-- Task --
Filter the data below, keeping only lines that contain "Focus".

[Pixel coordinate grounding data]
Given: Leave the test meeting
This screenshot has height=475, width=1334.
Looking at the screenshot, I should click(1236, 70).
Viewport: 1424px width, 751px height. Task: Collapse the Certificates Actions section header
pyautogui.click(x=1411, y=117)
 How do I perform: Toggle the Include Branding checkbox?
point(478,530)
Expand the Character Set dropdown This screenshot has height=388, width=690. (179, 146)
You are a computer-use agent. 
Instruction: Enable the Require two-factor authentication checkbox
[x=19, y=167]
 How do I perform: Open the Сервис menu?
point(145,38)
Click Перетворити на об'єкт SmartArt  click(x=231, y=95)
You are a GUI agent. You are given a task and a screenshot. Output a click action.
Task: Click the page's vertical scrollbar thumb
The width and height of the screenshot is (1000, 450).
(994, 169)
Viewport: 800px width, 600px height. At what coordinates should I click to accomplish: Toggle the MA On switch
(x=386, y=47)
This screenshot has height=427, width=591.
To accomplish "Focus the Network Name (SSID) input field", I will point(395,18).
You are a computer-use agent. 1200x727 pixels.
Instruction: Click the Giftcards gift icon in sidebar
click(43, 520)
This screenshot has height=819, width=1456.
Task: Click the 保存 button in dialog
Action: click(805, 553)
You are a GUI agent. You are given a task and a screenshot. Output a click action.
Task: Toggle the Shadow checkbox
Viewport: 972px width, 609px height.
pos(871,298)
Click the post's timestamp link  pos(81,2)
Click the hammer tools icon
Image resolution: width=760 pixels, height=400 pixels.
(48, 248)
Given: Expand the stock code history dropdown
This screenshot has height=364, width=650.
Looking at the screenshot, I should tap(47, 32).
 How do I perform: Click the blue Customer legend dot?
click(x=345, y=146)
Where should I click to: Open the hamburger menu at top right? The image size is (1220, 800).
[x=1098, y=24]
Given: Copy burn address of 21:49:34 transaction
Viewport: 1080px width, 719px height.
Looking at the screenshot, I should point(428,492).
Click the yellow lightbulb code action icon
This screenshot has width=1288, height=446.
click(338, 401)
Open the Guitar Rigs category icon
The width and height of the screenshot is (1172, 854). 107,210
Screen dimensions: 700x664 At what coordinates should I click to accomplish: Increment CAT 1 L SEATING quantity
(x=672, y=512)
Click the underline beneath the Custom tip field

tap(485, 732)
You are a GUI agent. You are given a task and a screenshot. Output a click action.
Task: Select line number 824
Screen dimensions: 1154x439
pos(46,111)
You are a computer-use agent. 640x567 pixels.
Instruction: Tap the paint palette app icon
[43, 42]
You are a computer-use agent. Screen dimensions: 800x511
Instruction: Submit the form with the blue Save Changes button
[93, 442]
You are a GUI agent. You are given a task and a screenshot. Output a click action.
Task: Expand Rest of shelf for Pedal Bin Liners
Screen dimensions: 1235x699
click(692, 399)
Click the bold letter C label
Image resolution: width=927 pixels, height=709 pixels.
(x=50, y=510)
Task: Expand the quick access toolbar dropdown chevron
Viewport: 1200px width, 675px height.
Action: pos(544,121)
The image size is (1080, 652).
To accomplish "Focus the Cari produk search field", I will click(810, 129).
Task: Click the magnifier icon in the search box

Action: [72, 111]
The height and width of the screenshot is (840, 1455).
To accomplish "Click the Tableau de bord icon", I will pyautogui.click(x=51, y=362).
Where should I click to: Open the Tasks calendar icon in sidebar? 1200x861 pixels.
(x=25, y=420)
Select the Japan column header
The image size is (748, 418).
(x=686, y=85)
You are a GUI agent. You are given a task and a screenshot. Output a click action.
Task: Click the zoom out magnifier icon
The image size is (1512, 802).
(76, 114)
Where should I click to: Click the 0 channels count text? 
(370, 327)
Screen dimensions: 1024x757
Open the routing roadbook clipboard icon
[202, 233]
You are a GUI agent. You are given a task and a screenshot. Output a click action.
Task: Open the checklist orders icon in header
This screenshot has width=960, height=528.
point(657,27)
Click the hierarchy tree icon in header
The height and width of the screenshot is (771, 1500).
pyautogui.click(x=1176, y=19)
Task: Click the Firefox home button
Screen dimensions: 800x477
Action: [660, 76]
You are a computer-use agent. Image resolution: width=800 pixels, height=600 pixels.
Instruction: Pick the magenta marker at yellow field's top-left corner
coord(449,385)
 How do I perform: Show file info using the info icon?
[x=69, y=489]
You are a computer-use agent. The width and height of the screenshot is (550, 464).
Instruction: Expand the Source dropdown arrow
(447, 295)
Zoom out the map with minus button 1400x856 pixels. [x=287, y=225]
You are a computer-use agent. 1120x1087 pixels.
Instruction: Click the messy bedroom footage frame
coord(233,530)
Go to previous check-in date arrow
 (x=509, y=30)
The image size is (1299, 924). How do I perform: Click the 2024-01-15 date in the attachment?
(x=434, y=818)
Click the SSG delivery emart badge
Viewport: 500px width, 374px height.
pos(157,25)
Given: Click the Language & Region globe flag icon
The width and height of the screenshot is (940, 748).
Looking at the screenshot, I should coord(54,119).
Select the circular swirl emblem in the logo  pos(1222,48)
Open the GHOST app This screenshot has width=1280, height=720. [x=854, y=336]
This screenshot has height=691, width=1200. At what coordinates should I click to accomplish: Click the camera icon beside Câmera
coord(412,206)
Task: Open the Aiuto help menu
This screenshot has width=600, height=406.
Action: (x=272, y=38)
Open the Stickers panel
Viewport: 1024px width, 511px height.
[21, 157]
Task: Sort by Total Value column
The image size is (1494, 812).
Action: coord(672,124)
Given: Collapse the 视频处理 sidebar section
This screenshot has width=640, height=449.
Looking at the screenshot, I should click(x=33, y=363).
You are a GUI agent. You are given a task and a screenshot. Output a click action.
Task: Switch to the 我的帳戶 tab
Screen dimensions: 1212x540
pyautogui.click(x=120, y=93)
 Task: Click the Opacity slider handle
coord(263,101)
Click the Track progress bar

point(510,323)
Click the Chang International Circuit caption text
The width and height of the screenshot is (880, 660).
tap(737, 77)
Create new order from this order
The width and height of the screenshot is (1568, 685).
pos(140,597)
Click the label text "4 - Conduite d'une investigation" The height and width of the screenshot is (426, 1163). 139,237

-- Task result --
To accomplish "Focus the Network Name (SSID) input field", I will point(395,18).
To accomplish "Focus the Cari produk search field", I will click(810, 129).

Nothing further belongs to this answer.